*** Opening Extracted text ***

Taiwanese users of Ashley Madison swell by 70% after adultery ruling

Taiwanese women flock to Ashley Madison after adultery decriminalized

(Ashley Madison website screenshot)

(Ashley Madison website screenshot)

TAIPEI (Taiwan News) — New accounts on Ashley Madison soared by 70 percent less than two weeks after adultery was decriminalized in Taiwan last month, primarily among women.

On May 29, Taiwan's grand justices ruled that Article 239 of the Criminal Code violates the constitution and should be ended immediately, effectively decriminalizing adultery. Within 12 days, new registrations on Ashley Madison, an online dating site marketed at people married or in a relationship, skyrocketed by 70 percent in Taiwan.

Liberty Times on Friday (June 12) cited Ashley Madison chief strategist Paul Keable as saying that there are 1.9 million people in Taiwan registered on the website. Keable said that in the past, an average of 2,400 new accounts were created in Taiwan per month.

However, since May 29, Keable said that the number of Taiwanese registered on the site has shot up dramatically. He said that by June 9, there were 1,360 new members based in Taiwan, a 70 percent increase over the same period of time in an average month.

He said that the average age among registrants in Taiwan is 34, and more than 50 percent of them are between the ages of 30 and 49. This data is in line with the average age of a first marriage in Taiwan, which is 30.

Keable said that the second largest group of users was between the ages of 40 and 49 at 20 percent. As for gender, the largest number of female members are between the ages of 38 and 40, while the largest group of male members are between the ages of 40 and 44.

*** Closing Extracted text ***
*** Opening Raw data ***

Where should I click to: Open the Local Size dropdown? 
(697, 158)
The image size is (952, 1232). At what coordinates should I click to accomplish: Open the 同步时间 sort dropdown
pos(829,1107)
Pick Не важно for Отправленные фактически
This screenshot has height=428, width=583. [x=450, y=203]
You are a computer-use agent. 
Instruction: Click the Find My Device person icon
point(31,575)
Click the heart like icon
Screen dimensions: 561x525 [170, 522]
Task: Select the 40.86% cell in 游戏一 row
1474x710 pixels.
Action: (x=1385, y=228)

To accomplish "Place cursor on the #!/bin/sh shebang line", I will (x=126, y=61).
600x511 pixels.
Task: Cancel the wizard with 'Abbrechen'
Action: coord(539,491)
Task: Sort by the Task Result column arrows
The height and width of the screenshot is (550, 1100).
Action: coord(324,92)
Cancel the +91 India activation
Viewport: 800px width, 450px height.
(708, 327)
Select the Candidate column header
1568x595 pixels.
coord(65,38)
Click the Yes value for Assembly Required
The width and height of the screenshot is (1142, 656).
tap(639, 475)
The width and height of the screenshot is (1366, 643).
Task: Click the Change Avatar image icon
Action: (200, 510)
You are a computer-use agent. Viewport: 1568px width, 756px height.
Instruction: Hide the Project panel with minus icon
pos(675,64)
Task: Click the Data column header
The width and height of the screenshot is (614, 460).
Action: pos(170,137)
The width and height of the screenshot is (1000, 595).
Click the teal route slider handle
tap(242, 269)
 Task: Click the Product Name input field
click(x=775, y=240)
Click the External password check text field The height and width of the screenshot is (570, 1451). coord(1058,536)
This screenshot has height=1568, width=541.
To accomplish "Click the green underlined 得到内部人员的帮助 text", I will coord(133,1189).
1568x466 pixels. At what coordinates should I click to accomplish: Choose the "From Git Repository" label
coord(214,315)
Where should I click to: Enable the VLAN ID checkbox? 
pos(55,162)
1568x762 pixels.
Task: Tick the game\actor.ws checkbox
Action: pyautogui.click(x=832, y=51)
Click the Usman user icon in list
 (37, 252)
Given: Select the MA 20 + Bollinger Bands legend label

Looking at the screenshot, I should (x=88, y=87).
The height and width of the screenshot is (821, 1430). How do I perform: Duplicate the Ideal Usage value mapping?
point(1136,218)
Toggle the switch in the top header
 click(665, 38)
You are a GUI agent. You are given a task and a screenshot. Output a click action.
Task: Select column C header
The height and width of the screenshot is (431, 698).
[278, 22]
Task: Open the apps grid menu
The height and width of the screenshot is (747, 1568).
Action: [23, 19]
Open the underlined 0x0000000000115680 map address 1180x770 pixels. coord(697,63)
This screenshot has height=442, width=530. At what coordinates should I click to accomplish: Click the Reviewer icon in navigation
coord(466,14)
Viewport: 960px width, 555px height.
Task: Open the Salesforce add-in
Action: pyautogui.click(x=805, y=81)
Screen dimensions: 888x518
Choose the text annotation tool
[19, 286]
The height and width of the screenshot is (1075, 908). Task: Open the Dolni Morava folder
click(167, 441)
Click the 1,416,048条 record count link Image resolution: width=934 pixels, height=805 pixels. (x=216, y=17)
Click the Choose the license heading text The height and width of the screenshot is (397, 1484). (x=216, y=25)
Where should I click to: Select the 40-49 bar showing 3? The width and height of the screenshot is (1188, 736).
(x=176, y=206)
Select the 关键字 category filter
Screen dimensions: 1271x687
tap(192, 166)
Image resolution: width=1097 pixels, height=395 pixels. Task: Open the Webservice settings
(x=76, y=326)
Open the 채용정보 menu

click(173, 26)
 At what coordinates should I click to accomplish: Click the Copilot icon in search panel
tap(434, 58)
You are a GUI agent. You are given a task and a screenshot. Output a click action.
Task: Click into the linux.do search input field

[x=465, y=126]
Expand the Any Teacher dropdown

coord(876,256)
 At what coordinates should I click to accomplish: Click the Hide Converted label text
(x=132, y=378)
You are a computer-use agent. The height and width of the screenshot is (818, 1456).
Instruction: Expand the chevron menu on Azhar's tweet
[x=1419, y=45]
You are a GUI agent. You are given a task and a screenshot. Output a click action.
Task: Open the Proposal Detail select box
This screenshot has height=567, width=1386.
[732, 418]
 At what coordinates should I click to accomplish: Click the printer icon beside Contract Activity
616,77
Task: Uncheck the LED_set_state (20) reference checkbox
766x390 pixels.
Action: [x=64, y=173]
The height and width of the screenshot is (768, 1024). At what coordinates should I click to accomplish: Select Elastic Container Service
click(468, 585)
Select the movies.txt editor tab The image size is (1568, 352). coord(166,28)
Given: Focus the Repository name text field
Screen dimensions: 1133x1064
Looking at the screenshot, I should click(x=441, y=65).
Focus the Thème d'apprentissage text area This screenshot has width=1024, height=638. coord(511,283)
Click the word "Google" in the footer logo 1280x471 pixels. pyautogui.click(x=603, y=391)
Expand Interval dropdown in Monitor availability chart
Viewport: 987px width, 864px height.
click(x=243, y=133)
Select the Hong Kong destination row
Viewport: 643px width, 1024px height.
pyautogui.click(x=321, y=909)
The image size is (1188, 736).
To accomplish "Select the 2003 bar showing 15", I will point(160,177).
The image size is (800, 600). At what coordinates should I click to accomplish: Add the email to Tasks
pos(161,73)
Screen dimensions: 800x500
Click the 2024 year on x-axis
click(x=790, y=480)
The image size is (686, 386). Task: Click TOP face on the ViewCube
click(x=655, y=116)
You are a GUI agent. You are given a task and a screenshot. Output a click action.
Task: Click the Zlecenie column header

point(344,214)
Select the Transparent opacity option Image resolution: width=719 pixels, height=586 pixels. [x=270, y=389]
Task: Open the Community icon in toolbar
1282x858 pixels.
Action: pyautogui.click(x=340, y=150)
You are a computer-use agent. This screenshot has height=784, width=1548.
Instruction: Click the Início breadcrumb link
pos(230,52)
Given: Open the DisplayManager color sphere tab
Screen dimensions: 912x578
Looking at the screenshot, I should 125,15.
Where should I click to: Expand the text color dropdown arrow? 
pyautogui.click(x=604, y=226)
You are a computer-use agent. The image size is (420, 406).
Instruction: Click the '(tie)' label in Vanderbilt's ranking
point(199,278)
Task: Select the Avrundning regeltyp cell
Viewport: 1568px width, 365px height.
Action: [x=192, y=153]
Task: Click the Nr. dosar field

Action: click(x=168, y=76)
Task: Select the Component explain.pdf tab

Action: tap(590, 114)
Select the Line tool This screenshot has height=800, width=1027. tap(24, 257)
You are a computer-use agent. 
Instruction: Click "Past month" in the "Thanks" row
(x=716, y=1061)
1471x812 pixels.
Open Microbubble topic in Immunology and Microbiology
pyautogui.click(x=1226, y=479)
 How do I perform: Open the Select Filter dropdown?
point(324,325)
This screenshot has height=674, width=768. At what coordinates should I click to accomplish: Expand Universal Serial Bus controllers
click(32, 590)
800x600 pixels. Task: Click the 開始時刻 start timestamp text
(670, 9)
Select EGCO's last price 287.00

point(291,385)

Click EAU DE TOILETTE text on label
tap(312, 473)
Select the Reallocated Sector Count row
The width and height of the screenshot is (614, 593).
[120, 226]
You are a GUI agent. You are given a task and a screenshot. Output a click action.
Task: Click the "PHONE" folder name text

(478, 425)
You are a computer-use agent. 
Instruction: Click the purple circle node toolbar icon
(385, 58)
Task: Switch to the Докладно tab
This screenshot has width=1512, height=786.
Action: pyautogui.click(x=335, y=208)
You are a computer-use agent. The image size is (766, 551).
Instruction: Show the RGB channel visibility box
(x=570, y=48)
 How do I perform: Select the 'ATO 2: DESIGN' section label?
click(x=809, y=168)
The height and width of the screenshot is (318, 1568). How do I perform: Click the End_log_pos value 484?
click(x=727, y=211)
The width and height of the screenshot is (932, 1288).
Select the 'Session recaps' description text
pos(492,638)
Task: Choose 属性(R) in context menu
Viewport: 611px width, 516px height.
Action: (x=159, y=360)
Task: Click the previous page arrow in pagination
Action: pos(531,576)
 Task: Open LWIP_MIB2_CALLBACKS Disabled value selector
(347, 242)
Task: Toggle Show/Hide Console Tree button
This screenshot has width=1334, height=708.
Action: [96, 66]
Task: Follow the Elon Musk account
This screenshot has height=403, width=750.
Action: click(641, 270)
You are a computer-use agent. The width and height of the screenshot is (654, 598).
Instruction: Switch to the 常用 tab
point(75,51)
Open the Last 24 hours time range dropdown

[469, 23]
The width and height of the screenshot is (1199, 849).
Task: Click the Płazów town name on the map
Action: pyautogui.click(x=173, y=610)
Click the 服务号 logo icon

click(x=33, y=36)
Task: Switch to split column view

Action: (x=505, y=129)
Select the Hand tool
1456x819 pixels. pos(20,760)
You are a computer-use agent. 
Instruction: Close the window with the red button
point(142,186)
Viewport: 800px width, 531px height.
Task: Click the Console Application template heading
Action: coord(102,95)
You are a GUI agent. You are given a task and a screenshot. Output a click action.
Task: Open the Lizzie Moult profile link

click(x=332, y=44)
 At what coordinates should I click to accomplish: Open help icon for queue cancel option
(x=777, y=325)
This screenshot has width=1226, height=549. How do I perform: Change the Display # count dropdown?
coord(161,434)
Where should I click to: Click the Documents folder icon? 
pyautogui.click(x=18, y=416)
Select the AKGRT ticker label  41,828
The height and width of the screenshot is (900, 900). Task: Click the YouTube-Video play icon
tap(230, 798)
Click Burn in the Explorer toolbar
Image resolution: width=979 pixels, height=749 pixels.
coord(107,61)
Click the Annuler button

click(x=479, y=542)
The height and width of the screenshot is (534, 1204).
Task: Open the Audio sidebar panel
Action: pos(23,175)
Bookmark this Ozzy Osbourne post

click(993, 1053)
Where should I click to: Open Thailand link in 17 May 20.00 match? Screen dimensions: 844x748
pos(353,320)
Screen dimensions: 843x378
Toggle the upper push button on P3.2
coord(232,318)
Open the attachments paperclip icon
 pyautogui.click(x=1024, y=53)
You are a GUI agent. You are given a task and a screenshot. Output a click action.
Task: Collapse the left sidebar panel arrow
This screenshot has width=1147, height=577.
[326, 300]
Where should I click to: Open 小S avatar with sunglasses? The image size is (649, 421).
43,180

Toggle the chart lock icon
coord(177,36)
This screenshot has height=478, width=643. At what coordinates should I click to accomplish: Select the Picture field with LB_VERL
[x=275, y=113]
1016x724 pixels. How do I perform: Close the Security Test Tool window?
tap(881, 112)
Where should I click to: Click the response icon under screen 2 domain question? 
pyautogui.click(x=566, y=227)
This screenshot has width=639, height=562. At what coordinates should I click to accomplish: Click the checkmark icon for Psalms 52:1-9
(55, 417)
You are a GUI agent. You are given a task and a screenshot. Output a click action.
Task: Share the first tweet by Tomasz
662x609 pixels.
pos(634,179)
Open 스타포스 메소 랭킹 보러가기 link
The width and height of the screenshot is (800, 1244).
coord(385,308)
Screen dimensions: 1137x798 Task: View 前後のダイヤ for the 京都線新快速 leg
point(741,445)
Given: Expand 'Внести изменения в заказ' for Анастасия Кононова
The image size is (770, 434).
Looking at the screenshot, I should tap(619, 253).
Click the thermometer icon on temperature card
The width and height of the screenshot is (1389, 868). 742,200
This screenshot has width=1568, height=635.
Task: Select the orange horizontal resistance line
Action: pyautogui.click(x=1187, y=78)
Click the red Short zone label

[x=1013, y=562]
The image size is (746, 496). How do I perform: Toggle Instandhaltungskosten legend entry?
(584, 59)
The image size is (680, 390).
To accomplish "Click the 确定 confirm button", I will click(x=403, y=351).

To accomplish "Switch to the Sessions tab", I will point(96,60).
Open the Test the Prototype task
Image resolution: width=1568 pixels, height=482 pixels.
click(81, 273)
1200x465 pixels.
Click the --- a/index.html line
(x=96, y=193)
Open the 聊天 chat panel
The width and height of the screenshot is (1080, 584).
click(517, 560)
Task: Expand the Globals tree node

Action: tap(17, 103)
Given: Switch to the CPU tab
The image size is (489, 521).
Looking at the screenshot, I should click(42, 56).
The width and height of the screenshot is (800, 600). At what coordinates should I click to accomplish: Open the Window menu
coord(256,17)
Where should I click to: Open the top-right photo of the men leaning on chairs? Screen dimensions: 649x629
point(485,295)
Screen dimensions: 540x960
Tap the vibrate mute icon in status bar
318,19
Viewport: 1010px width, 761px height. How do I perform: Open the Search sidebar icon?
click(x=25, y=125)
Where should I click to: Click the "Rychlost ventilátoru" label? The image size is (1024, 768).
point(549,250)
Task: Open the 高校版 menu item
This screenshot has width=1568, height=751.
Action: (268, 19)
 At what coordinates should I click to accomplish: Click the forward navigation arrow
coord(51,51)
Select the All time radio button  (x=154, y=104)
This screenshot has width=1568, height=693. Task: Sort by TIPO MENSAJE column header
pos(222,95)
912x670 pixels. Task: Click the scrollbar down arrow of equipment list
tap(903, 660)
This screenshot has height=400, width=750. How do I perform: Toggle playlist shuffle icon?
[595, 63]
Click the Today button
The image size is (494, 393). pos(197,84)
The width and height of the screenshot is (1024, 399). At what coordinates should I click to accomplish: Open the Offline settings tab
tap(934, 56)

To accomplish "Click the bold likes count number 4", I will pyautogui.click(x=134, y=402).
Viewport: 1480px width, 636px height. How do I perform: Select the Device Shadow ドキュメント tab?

*** Closing Raw data ***

Explore the material:
• a. In the article on Ashley Madison in Taiwan, what is the average age of registrants in Taiwan?
• b. From the Ashley Madison article, write out the part that opens with the words "TAIPEI (Taiwan News)" and closes with "primarily among women.", swapping "soared" for "jumped".

Answers given:
• a. The average age among registrants in Taiwan is 34.

• b.
TAIPEI (Taiwan News) — New accounts on Ashley Madison jumped by 70 percent less than two weeks after adultery was decriminalized in Taiwan last month, primarily among women.